#### [Work instructions]
All lines holding the word "heart" are to be copied from the records beneath.

#### [Records for this exercise]
:::::

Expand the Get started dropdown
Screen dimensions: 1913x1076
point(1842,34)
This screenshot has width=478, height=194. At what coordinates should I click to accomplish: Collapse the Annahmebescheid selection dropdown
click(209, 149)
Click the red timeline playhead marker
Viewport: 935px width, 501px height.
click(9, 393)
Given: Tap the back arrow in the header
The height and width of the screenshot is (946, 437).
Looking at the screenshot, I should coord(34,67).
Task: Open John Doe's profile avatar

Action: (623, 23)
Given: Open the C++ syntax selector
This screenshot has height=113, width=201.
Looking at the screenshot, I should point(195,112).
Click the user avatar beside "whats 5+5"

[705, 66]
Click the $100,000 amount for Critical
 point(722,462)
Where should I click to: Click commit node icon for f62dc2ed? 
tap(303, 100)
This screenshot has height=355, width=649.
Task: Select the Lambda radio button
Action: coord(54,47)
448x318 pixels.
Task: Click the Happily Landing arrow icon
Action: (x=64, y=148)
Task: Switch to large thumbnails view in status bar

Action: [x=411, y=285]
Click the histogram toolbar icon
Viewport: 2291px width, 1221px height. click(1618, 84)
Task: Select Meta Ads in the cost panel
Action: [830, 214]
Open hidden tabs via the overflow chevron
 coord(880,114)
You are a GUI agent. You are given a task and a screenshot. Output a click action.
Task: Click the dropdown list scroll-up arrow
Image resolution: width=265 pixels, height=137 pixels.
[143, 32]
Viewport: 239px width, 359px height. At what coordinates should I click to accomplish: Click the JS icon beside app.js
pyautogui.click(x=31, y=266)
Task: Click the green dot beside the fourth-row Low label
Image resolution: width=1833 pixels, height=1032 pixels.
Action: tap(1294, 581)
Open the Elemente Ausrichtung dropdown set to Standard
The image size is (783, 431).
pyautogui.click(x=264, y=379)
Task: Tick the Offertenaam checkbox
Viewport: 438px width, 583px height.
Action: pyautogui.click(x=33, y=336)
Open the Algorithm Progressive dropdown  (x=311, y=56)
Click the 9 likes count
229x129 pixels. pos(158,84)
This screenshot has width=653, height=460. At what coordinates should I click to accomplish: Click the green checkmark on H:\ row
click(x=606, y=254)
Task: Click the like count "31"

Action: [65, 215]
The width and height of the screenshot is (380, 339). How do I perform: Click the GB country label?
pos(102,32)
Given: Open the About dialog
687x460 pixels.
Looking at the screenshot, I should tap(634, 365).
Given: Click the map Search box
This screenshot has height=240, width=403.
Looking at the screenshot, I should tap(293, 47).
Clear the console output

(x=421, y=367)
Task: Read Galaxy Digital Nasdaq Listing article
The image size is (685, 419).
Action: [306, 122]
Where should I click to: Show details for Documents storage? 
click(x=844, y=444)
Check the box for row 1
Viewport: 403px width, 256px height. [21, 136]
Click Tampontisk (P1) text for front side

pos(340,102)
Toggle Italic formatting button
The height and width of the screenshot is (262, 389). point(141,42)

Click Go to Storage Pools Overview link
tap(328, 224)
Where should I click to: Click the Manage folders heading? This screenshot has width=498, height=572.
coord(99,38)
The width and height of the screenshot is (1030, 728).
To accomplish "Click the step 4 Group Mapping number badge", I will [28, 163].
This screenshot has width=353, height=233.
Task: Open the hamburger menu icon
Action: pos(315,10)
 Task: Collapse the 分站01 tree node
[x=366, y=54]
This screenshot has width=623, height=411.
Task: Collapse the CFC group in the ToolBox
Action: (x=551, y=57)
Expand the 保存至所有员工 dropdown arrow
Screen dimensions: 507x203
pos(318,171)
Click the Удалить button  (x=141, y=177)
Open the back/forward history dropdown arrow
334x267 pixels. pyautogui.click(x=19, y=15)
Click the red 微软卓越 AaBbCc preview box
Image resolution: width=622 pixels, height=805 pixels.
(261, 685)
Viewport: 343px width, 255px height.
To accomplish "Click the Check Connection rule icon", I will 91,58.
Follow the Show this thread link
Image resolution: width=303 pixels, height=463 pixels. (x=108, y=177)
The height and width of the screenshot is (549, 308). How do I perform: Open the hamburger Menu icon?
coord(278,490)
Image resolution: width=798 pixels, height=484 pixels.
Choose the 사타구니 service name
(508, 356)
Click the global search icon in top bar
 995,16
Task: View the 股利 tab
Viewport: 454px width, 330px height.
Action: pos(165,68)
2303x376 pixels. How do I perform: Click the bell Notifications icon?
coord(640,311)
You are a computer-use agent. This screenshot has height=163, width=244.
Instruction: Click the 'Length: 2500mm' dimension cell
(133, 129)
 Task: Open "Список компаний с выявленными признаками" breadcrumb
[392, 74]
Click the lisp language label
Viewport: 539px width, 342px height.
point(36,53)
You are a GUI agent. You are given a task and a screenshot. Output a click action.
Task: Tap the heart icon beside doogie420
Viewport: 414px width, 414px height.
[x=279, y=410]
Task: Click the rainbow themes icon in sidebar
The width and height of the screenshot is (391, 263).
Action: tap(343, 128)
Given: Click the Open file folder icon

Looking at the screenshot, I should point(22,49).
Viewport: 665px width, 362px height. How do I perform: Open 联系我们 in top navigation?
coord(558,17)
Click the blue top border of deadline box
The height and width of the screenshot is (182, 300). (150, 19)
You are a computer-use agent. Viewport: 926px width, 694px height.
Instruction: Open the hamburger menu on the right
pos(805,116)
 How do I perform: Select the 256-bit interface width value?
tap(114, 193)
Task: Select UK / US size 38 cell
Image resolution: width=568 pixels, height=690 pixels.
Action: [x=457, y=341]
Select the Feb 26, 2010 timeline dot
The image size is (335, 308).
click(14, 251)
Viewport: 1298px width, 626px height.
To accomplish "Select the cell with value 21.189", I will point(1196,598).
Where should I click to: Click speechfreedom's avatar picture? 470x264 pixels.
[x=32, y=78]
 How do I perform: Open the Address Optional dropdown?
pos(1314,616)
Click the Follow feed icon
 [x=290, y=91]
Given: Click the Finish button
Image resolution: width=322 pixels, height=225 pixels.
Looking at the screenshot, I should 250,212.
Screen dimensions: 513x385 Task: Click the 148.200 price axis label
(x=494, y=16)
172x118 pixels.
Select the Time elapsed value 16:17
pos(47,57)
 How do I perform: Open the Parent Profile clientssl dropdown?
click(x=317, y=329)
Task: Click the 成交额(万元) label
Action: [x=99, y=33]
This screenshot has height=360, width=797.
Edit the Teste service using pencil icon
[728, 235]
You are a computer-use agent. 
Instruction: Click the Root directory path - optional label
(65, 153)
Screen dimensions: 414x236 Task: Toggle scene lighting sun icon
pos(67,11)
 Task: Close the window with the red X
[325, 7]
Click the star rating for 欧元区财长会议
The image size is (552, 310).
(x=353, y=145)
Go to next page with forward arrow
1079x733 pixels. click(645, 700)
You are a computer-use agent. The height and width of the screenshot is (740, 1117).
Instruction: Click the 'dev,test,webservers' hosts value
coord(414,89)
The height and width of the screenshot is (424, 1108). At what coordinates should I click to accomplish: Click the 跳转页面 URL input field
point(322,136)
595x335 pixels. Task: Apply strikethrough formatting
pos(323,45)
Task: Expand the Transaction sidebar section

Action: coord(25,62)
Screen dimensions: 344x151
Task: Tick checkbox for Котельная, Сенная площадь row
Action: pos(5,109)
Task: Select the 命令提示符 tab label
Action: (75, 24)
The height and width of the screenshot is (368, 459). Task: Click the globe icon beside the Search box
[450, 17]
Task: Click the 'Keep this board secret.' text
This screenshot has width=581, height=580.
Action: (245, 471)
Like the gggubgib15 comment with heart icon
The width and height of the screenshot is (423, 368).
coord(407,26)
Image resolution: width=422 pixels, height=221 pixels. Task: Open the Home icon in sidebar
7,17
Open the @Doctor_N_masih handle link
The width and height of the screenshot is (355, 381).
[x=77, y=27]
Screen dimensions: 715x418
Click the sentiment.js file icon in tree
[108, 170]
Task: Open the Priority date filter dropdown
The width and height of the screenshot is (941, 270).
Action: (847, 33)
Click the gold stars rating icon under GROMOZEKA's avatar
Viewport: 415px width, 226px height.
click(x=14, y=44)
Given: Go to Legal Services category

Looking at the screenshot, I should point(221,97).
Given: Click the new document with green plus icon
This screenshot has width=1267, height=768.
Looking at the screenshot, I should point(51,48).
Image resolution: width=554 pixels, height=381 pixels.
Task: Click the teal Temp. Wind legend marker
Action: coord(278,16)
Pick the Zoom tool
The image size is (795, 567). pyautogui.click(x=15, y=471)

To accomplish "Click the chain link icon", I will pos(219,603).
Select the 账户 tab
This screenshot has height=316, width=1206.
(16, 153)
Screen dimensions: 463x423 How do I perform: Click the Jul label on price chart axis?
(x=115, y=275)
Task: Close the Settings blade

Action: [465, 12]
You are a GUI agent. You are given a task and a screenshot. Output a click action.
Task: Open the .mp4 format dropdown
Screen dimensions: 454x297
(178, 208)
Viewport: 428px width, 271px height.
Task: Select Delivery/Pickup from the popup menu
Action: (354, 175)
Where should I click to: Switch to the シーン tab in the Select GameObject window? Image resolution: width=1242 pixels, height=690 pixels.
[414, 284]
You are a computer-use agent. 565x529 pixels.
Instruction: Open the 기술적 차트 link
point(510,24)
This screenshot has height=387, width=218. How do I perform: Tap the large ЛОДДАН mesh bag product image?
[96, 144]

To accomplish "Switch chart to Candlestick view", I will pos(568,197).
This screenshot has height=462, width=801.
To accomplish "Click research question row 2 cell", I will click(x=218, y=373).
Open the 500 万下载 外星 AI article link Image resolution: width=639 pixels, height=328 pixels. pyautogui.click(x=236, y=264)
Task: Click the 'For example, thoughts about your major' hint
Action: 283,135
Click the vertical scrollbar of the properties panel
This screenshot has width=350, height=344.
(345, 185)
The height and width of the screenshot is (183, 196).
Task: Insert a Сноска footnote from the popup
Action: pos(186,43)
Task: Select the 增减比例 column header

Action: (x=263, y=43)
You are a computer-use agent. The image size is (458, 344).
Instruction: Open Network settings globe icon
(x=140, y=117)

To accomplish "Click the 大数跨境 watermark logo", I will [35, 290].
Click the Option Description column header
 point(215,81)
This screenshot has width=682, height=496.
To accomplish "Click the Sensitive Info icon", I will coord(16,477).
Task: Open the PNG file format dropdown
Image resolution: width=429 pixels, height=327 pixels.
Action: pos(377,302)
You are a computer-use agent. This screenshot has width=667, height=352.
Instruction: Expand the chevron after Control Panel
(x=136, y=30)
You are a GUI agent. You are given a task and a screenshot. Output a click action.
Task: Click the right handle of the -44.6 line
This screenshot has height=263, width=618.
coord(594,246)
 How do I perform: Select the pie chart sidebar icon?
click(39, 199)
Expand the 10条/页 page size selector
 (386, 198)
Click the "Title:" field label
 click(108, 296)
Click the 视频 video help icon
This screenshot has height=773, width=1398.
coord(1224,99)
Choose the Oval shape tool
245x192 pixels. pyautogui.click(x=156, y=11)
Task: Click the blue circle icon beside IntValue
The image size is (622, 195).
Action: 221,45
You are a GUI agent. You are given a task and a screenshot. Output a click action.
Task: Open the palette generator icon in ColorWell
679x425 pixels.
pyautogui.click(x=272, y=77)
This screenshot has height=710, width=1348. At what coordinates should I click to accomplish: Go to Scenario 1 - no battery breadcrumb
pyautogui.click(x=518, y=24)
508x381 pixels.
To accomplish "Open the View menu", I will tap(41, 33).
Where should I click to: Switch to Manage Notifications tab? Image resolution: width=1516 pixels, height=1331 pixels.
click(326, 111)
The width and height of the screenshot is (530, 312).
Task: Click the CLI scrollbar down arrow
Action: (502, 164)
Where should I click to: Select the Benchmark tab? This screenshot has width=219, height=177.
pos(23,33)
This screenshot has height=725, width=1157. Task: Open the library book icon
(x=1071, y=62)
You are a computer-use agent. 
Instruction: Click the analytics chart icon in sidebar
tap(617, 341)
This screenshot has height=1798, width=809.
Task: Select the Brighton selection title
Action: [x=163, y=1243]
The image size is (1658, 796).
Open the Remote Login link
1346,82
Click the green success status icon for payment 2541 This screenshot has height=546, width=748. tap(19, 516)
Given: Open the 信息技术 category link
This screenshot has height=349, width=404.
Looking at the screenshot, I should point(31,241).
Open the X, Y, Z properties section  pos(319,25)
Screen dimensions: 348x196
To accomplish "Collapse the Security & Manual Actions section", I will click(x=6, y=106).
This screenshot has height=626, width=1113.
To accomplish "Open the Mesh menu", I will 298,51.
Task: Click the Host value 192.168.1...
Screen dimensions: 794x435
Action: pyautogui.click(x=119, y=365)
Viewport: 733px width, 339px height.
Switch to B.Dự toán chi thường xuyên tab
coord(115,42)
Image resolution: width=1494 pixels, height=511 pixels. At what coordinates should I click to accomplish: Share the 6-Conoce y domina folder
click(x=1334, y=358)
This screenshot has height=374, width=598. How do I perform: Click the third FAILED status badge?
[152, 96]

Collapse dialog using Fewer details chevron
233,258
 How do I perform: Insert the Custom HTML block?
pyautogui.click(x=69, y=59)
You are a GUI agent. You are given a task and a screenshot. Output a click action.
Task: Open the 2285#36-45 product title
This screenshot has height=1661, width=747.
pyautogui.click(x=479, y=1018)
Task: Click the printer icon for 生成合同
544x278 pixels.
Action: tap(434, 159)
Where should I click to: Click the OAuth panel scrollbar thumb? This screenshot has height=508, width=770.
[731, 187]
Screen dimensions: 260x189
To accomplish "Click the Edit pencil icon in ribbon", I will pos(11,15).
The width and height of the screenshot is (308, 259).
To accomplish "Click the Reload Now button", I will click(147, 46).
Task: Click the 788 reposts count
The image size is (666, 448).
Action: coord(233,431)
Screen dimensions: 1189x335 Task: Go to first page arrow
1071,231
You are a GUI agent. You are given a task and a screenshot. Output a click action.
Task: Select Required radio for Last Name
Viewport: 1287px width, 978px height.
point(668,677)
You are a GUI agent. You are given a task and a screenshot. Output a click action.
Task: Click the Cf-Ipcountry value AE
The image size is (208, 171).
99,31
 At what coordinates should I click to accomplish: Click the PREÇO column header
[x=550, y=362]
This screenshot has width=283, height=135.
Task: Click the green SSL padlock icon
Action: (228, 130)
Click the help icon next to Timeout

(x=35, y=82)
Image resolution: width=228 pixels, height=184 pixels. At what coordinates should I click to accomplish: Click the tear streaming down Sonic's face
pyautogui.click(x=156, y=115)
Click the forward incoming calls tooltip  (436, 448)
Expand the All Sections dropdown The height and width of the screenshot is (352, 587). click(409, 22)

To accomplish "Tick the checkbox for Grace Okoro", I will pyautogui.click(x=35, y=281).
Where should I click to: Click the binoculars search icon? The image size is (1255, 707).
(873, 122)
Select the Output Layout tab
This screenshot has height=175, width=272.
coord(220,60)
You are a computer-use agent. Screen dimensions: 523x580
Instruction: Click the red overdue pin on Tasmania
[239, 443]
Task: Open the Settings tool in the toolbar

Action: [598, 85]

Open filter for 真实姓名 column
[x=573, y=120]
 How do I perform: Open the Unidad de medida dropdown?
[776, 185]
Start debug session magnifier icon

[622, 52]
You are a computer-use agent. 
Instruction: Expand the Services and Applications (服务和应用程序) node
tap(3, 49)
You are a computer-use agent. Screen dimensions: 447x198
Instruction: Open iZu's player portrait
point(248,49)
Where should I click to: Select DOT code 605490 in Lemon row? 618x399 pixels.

:::::

#### [Answer below]
Task: Tap the heart icon beside doogie420
Like the gggubgib15 comment with heart icon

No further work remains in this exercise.